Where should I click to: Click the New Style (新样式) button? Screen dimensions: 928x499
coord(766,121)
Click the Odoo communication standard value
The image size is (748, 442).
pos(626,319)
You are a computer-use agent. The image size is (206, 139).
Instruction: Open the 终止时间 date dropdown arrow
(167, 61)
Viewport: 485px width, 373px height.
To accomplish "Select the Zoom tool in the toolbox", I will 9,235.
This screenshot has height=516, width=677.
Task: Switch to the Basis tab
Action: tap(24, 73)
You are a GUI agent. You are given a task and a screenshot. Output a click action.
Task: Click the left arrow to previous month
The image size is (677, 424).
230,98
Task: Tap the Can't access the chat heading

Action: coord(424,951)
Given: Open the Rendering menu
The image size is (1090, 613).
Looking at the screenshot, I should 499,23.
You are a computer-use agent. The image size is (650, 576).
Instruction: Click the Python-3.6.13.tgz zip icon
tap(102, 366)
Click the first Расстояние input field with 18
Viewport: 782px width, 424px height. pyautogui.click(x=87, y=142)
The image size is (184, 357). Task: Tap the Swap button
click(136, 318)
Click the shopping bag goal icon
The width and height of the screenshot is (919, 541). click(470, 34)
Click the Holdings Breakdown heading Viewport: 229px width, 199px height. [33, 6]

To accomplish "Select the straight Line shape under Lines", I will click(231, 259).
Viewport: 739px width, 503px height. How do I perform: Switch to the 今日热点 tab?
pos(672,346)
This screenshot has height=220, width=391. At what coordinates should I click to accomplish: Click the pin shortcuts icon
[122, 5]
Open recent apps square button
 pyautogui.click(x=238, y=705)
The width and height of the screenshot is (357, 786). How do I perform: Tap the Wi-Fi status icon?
-------------------------
*Task item:*
All lines carrying the word "agent" must be copied from the data above.

*Expected answer:*
You are a computer-use agent. The image size is (206, 139).
You are a GUI agent. You are given a task and a screenshot. Output a click action.
You are a computer-use agent. The image size is (650, 576).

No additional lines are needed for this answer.